After a U.S.-based "critical infrastructure" company discovered in 2012 its computer systems were being accessed from China, its security personnel caught the culprit ultimately responsible: Not a hacker from the Middle Kingdom but one of the company's own employees sitting right at his desk in the United States.
The software developer is simply referred to as "Bob," according to a case study by the U.S. telecommunications firm Verizon Business.
Investigators then discovered Bob had "physically FedExed his RSA token to China so that the third-party contractor could log-in under his credentials during the workday," wrote Andrew Valentine, a senior forensic investigator for Verizon.
Bob had hired a programming firm in the northeastern Chinese city of Shenyang to do his work. His helpers half a world away worked overnight on a schedule imitating an average 9-to-5 workday in the United States. He paid them one-fifth of his six-figure salary, according to Verizon.
And over the past several years, Bob received excellent performance reviews of his "clean, well written" coding.

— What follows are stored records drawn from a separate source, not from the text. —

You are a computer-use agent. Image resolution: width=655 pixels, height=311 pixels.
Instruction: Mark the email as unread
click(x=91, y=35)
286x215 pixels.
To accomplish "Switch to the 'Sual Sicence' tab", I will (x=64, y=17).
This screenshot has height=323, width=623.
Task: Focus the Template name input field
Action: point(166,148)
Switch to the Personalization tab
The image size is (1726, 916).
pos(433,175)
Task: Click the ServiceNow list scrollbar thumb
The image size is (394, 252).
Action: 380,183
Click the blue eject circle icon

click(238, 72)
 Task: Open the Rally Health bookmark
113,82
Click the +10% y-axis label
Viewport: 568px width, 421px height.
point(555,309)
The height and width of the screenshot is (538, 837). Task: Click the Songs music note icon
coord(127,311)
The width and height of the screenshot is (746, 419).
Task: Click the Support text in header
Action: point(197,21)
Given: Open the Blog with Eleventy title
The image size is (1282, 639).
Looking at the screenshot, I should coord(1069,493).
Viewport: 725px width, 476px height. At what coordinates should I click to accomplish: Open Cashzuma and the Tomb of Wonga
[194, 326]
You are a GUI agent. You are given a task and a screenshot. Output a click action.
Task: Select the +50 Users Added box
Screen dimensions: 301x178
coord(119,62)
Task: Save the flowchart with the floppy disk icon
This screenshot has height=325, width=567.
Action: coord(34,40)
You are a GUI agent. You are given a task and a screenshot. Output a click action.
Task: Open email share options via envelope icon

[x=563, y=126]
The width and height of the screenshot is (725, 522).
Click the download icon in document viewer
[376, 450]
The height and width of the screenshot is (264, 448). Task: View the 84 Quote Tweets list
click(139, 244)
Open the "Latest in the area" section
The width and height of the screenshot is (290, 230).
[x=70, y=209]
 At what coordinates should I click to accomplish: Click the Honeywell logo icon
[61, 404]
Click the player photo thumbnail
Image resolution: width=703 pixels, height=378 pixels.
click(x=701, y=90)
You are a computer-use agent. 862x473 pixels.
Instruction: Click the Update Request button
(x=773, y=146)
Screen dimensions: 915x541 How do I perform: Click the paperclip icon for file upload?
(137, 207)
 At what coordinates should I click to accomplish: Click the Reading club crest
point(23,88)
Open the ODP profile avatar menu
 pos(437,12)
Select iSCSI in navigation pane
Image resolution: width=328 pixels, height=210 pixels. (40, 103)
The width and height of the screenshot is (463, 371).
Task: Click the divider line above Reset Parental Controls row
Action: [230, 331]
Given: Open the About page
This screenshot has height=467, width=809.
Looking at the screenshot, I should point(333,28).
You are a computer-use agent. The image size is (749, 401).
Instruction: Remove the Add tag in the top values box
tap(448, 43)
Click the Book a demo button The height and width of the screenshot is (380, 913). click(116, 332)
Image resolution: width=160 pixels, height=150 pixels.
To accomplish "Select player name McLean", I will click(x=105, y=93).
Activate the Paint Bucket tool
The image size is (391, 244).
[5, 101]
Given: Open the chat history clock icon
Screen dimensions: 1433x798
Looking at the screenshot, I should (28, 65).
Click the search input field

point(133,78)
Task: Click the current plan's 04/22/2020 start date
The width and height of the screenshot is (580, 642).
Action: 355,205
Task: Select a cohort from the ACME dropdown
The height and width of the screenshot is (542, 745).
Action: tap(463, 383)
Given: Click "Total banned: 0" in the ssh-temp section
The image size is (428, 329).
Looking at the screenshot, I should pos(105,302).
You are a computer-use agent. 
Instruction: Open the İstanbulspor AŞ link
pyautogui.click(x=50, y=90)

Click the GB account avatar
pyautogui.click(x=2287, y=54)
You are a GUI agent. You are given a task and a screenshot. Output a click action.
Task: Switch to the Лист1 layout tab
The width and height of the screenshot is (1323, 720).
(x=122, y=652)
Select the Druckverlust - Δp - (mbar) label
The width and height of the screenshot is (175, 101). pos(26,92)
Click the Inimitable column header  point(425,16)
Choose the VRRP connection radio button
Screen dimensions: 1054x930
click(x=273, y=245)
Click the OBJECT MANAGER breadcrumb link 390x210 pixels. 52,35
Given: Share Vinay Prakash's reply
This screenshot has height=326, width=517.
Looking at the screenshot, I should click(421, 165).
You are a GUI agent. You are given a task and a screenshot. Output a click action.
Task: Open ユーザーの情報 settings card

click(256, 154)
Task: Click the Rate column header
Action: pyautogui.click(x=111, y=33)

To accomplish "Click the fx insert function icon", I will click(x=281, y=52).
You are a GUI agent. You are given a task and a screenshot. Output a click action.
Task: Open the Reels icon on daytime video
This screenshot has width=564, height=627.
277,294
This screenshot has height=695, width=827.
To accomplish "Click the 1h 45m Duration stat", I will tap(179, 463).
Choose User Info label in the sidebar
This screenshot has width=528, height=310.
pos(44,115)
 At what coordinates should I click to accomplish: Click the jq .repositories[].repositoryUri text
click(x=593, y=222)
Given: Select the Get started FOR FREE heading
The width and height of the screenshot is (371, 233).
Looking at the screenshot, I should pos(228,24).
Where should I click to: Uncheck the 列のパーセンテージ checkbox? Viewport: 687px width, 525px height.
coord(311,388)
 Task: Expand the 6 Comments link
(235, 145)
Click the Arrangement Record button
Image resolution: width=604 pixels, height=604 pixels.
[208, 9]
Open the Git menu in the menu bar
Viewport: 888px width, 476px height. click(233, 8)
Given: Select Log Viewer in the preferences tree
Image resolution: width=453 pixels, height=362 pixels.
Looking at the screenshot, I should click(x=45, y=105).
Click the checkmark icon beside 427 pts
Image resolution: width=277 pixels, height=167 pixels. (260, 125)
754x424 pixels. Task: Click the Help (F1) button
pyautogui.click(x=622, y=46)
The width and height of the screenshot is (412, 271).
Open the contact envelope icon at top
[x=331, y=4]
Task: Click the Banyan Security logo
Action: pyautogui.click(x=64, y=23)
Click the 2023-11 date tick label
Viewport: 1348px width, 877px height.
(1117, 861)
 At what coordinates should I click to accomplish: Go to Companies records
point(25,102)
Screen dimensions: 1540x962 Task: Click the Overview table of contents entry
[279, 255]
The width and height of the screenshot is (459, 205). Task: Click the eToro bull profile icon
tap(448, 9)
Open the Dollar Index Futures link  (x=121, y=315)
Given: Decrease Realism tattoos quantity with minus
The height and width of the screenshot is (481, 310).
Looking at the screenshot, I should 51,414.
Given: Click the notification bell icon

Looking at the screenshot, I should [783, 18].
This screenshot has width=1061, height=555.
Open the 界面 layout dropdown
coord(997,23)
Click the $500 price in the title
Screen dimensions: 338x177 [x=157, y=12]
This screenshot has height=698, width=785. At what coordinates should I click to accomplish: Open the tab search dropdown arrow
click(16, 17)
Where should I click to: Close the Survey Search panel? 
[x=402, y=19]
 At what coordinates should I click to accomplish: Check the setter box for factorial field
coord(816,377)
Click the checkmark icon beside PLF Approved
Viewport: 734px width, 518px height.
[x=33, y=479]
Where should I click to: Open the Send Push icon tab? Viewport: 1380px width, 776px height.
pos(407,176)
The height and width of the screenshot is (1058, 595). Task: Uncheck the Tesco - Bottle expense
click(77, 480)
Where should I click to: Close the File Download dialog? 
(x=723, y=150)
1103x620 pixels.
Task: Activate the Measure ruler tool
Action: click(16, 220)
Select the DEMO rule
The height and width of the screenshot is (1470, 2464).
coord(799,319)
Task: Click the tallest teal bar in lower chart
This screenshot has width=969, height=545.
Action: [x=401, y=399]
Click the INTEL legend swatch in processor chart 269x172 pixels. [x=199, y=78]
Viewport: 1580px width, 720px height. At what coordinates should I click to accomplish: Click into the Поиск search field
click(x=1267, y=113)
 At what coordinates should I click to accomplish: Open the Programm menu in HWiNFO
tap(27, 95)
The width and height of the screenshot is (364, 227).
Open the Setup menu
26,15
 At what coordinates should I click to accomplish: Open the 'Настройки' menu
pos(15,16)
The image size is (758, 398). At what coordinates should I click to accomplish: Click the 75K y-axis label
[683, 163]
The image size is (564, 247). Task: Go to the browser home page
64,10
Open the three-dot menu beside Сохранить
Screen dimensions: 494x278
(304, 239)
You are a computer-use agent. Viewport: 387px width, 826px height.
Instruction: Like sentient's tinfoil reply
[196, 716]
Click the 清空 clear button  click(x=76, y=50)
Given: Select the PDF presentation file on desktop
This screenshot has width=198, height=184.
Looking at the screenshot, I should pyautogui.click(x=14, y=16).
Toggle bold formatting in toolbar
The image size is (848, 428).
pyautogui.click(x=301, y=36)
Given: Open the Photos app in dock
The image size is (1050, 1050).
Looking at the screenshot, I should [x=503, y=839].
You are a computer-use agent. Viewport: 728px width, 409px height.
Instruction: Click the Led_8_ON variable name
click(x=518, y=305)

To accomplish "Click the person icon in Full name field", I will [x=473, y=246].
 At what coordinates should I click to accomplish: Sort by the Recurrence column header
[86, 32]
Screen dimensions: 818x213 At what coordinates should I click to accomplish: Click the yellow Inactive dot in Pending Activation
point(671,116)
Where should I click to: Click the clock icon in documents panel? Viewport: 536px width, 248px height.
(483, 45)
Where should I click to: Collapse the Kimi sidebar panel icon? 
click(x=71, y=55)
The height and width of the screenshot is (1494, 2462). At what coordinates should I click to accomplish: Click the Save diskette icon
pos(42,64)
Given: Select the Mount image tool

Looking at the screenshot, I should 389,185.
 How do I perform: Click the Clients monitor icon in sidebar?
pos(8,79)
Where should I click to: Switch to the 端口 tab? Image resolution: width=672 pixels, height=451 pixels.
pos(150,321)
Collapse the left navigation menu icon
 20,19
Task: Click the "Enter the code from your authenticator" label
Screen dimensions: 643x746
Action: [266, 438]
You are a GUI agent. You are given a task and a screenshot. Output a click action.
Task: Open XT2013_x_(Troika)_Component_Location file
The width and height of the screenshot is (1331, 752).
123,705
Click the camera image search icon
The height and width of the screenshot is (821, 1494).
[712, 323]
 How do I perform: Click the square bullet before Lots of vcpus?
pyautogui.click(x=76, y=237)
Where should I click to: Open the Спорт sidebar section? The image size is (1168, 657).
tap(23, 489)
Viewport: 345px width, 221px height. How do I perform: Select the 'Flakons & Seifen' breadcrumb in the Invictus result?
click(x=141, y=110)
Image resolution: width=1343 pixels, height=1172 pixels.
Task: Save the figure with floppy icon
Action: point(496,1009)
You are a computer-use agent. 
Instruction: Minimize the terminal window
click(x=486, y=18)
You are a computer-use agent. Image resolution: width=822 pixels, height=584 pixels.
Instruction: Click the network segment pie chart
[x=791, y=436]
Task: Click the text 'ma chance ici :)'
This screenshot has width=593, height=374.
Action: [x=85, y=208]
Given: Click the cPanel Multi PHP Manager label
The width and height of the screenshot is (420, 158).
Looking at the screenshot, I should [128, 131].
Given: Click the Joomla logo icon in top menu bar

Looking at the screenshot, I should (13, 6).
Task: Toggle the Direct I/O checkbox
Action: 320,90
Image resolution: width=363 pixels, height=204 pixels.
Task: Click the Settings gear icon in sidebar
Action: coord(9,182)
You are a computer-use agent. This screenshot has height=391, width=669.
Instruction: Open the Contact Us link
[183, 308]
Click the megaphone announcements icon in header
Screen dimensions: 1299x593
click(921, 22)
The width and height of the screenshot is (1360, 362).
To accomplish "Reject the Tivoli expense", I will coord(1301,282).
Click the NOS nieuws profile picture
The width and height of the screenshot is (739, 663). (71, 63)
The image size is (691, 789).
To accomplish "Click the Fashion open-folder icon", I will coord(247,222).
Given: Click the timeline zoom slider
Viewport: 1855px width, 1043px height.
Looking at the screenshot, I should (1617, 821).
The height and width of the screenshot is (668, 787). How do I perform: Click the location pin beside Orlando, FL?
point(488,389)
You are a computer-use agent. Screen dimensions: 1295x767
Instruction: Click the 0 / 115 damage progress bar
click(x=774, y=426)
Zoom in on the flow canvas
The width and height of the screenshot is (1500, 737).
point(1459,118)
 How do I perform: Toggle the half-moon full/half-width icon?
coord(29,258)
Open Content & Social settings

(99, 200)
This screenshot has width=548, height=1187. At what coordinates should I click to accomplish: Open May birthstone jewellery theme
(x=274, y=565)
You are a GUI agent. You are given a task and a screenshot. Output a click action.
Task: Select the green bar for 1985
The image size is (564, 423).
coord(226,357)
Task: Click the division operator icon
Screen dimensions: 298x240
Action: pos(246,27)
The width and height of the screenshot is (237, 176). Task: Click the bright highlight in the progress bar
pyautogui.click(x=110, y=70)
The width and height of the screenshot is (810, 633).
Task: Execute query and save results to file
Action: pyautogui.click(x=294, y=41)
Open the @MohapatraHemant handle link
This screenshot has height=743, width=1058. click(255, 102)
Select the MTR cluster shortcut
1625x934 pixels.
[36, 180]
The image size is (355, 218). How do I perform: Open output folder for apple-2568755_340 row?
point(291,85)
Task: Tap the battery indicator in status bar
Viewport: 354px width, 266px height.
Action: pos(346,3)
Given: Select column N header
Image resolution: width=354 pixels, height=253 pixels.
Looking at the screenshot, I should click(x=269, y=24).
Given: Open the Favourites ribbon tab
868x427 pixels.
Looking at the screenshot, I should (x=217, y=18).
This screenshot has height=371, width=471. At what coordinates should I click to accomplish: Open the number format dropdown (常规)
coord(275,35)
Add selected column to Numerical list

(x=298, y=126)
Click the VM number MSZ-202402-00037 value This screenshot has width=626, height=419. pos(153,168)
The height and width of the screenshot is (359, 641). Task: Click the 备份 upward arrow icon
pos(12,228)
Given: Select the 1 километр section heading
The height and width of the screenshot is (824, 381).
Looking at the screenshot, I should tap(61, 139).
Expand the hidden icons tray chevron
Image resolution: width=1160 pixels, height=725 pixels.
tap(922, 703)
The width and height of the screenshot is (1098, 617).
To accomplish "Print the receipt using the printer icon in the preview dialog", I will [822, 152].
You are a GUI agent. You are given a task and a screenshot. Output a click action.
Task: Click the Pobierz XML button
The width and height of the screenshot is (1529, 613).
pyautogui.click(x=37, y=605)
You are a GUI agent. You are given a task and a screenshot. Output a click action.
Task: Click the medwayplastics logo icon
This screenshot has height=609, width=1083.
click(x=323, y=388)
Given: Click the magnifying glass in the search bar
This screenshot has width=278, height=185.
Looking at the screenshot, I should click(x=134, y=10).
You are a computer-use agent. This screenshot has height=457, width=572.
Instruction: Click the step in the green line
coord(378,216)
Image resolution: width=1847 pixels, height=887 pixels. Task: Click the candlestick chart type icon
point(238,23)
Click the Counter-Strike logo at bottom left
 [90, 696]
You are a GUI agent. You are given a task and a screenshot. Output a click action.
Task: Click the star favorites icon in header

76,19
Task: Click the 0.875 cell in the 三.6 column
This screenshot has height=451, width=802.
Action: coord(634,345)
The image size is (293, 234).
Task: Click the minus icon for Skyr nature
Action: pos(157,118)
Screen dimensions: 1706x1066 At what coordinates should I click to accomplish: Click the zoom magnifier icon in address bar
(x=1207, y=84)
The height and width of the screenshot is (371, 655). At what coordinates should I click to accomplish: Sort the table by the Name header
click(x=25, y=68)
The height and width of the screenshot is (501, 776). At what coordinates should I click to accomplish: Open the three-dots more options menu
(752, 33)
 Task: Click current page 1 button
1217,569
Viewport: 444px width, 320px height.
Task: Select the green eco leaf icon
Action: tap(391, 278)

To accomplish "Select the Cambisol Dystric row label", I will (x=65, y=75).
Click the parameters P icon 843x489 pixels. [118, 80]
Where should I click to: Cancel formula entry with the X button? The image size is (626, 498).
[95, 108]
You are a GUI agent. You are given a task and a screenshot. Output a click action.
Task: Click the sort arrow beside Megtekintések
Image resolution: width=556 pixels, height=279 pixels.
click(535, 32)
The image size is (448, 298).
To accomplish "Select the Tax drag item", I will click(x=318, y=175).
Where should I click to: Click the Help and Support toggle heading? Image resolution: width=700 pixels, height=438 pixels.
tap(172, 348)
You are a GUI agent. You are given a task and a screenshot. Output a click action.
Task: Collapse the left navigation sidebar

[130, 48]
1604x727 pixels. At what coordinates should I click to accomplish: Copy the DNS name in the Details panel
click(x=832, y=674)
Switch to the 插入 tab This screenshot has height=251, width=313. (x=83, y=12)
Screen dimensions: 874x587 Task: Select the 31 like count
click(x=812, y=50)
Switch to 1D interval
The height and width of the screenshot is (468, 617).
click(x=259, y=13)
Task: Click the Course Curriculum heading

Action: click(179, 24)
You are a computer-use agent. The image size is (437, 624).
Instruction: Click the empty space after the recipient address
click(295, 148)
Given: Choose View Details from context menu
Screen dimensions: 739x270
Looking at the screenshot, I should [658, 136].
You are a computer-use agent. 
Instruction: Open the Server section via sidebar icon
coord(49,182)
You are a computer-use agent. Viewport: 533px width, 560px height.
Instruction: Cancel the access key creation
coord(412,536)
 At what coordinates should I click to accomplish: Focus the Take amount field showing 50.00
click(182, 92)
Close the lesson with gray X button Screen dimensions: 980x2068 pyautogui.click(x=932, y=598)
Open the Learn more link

He had even been noted as "the best developer in the building."
A forensic image of Bob's workstation revealed his true work habits and typical day:
9:00 a.m. -- Get to work, surf Reddit, watch cat videos
11:30 a.m. -- Lunch
1:00 p.m. -- Ebay
2:00 p.m or so -- Facebook and LinkedIn
4:30 p.m. -- Send end-of-day e-mail update to management
5:00 p.m. -- Go home
I feel sorry for the Chinese people, since apparently they were doing pretty much all of his job while getting only a small portion of the pay.